Report on Pelee (France) — May 1986
Scientific Event Alert Network Bulletin, vol. 11, no. 5 (May 1986)
Managing Editor: Lindsay McClelland.
Pelee (France) Seismicity in 1929 crater
Please cite this report as:
Global Volcanism Program, 1986. Report on Pelee (France) (McClelland, L., ed.). Scientific Event Alert Network Bulletin, 11:5. Smithsonian Institution. https://doi.org/10.5479/si.GVP.SEAN198605-360120
Pelee
France
14.809°N, 61.166°W; summit elev. 1372 m
All times are local (unless otherwise noted)
Seismicity began on 11 December 1985, the first recorded since a well-implemented volcano monitoring network was installed in 1978. A constant low level of seismicity has been observed since December, totaling 30 events as of 4 June. Two 3-component stations were established for a month, helping to locate the shocks, at a constant depth of 1-1.5 km below the 1929 crater. Magnitudes were weak, all less than 2, and only a few were recorded at the Morne des Cadets observatory, 9 km SW of the epicentral area.
The seismic network is composed of five seismometers within 5 km of the summit. Seismic signals noted before the recent activity were attributed to surface phenomena such as rockfalls or local landslides.

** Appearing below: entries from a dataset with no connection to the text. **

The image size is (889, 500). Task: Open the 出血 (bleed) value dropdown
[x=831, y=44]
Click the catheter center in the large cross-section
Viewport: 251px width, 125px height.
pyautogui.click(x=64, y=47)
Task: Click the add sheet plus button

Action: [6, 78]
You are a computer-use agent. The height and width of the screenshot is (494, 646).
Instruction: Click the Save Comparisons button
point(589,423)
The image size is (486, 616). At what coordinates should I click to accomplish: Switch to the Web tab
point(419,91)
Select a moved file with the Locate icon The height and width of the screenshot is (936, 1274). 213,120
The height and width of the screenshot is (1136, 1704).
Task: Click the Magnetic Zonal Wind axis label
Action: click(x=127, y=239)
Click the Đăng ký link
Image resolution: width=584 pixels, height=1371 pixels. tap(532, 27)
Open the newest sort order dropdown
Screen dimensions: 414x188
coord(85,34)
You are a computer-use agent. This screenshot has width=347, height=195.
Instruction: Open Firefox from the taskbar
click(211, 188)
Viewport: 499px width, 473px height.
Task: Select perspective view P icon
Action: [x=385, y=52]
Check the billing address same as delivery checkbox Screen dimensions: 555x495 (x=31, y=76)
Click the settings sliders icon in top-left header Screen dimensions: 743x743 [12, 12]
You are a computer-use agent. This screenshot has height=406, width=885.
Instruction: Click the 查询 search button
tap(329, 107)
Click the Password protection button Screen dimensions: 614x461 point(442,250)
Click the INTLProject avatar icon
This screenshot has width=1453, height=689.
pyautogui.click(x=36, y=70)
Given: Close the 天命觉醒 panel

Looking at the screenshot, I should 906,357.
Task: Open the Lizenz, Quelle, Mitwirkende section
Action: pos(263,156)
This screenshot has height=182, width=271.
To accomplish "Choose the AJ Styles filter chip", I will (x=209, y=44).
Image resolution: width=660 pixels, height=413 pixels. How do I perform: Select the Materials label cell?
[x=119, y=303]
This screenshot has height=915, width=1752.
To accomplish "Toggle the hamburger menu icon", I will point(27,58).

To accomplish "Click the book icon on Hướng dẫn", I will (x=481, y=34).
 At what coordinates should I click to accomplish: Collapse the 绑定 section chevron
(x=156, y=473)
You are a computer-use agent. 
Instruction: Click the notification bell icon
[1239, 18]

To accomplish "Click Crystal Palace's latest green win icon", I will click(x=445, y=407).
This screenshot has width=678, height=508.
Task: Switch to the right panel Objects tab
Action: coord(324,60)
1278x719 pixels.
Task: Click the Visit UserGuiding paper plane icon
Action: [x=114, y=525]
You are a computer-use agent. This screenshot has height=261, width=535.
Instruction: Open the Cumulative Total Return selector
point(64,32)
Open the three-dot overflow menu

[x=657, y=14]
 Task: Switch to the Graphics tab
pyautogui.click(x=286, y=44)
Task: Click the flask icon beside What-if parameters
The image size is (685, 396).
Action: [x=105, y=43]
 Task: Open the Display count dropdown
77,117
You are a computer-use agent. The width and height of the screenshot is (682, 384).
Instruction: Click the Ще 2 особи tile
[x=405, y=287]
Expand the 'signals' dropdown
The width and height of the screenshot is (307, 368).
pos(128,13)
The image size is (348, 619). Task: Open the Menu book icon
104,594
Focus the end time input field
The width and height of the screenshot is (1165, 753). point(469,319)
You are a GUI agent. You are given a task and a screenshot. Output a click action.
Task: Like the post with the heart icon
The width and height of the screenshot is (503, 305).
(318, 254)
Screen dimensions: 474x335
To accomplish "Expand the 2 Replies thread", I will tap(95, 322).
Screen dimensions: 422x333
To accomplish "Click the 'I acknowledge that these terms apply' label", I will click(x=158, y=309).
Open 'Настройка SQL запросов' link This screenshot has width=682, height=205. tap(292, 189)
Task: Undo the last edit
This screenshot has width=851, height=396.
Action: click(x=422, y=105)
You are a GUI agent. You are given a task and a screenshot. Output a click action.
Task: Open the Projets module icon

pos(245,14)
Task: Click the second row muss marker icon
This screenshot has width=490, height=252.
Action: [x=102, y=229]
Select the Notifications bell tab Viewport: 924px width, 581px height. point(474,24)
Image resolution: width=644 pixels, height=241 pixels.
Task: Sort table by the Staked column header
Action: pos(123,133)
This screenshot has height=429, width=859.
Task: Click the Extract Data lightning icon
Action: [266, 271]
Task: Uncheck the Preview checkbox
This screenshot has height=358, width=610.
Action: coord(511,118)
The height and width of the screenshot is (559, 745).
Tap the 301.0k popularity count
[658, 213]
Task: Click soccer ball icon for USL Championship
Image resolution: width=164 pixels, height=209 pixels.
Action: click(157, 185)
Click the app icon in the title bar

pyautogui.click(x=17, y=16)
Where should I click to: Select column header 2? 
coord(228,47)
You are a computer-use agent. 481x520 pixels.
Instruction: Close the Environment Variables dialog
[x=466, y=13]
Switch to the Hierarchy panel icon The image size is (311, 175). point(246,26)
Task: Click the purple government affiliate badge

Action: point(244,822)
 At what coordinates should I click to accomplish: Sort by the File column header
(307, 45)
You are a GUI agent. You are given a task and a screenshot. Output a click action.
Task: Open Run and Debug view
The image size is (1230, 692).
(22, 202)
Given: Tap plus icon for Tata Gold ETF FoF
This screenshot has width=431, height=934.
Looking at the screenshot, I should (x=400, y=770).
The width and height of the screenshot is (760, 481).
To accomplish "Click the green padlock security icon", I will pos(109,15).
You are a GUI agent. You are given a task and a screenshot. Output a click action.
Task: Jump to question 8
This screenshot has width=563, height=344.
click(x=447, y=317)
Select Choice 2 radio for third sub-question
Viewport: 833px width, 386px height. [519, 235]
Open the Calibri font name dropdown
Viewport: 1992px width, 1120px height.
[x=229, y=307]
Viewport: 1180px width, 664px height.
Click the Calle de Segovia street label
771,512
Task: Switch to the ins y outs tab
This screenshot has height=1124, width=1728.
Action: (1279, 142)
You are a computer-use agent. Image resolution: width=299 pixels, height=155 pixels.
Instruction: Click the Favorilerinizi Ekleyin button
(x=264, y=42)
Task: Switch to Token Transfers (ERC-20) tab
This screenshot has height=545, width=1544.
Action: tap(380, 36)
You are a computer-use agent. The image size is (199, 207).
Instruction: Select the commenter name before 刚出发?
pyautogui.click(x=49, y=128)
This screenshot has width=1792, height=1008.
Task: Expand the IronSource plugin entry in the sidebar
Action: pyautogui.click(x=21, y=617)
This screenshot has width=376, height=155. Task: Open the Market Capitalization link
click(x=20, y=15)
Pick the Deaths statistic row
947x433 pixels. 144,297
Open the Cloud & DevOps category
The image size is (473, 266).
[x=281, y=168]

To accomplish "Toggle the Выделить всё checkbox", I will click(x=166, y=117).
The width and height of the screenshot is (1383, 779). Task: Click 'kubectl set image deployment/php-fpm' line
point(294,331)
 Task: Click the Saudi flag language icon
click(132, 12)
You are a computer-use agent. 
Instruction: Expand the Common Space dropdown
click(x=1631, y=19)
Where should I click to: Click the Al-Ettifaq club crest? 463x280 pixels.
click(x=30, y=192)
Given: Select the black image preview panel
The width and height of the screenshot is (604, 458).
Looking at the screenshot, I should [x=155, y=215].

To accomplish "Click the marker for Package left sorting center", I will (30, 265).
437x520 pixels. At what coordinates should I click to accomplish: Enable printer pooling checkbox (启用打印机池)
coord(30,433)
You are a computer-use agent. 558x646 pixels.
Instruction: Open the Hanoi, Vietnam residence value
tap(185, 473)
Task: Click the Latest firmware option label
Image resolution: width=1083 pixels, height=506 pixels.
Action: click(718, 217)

Geological Summary. Montagne Pelée forms the northern end of the island of Martinique. Three major edifice failures since the late Pleistocene, the last about 9,000 years ago, have left large scarps open to the SW inside which the modern volcano has been constructed. More than 20 large eruptions have occurred here during the past 5,000 years. Extensive pyroclastic-flow deposits, incised by steep-walled ravines, mantle the slopes of the volcano. The l'Etang Sec summit crater is filled by two lava domes emplaced during the 1902 and 1929 eruptions. Moderate phreatic or phreatomagmatic eruptions in the Upper Rivière Claire valley were recorded in 1792 and 1851-52. The catastrophic 1902 eruption, which destroyed the city of St. Pierre, became the type-example of Pelean eruptions and marked the onset of modern volcanological studies of pyroclastic density currents.
Information Contacts: N. Girardin and A. Hirn, IPGP, France; G. Boudon and J.P. Viode, Observatoire Volcanologique de la Montagne Pelée, Martinique.